42 Pa.C.S. § 8103(d) (Emphasis added.) Under the Act, the debt from which anyone obligated to pay the debt can be discharged if a timely and proper deficiency judgment petition is not filed is the debt on the note accompanying the mortgage. Although numerous persons may be liable for this debt, there is only one debt. Therefore, even though there may be multiple judgments for payment of this debt, which may include confessed judgments and judgments obtained in assumpsit actions, anyone against whom such a judgment has been entered, has the right under the Act to petition the court to have the judgment marked satisfied, released, and discharged.

[ 367 Pa. Super.

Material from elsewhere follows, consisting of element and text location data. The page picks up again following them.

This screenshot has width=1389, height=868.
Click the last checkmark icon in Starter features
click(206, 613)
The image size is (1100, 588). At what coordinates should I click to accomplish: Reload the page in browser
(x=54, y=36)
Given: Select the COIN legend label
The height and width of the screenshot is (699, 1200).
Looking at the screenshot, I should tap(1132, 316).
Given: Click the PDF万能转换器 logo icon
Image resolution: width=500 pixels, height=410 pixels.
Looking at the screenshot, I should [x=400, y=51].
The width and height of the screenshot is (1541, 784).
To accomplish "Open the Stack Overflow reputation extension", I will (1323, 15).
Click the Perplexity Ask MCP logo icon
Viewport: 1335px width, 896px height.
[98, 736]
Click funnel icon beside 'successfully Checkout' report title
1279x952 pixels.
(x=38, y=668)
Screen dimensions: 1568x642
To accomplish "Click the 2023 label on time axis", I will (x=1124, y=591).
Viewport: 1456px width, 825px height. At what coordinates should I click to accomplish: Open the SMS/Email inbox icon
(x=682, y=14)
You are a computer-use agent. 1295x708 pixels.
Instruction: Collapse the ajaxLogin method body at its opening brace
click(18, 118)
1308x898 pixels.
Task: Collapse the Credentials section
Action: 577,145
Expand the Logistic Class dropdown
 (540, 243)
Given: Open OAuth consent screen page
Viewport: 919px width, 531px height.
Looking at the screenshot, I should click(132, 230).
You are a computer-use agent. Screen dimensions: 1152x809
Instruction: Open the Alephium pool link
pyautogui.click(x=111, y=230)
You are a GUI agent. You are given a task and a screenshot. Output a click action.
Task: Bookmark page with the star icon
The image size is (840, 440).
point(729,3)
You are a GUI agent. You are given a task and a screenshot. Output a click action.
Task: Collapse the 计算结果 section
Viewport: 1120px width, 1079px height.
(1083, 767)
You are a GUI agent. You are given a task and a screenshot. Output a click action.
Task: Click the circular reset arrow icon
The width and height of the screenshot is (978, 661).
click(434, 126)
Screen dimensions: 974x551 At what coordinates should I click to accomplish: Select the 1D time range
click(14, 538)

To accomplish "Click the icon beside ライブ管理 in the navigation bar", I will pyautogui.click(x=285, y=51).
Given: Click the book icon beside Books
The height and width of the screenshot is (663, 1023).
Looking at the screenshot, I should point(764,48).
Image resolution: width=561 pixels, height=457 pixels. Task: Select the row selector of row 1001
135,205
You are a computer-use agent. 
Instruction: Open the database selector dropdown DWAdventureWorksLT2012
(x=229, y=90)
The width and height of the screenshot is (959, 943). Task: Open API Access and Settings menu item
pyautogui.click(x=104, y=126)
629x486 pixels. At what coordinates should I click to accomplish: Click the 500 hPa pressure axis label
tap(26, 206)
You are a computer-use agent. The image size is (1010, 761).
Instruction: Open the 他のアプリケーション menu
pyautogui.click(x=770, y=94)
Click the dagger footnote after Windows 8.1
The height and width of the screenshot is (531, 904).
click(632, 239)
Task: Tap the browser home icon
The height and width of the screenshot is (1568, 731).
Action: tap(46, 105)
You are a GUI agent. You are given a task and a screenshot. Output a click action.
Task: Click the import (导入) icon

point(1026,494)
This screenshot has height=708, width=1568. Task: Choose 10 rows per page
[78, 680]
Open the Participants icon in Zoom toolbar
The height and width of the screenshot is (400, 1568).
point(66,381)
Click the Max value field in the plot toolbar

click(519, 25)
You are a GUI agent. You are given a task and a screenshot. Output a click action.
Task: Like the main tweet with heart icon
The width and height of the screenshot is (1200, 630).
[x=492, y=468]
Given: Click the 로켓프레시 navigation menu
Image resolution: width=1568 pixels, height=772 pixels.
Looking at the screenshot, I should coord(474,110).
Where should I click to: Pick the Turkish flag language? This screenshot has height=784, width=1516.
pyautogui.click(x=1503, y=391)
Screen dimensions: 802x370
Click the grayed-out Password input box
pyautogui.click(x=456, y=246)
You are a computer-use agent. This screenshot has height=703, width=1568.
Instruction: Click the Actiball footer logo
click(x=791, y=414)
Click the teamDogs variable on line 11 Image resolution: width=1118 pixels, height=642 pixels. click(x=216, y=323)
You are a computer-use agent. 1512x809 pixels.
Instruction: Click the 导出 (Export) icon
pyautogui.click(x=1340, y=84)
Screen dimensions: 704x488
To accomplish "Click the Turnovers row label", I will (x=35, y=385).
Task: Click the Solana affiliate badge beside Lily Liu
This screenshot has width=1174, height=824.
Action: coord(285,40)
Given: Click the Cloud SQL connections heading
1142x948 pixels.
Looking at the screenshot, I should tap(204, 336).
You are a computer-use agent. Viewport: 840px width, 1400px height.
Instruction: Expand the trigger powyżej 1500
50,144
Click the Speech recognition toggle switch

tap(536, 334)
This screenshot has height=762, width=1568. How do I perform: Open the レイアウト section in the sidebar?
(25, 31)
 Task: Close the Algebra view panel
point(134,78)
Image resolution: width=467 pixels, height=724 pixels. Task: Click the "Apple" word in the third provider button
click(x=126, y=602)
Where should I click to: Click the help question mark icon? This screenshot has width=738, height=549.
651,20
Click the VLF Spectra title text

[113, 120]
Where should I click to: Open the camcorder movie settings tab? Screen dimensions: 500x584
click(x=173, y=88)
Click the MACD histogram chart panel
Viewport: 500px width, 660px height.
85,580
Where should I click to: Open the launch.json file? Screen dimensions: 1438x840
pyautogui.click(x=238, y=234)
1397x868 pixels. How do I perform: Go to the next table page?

Page 573]

The only prerequisites under the Act for an order marking a judgment on a note satisfied, released and discharged are that there has been a sale of the real estate and that no petition has been filed within the time limited by the statute to establish the fair market value of the property sold. In this case, the record shows that there was a sale of the real estate and that no petition was properly filed within the time provided by statute to establish the fair market value of the property. Therefore, upon the petition of appellees, against whom confessed judgments had been filed on the note which represented the same debt secured by the mortgaged property which had been sold at the foreclosure sale, the trial court properly marked those judgments satisfied, discharged and released.

The judgment in the appeal at No. 408 Pittsburgh, 1985 is vacated. The judgment in the appeal at No. 872 Pittsburgh, 1985 is vacated to the extent that it struck the judgment of March 27, 1985 and dismissed the petition to fix deficiency judgment; it is affirmed to the extent that it ordered the confessed judgments to be marked satisfied, discharged and released, and to the extent that it dismissed the complaint in assumpsit.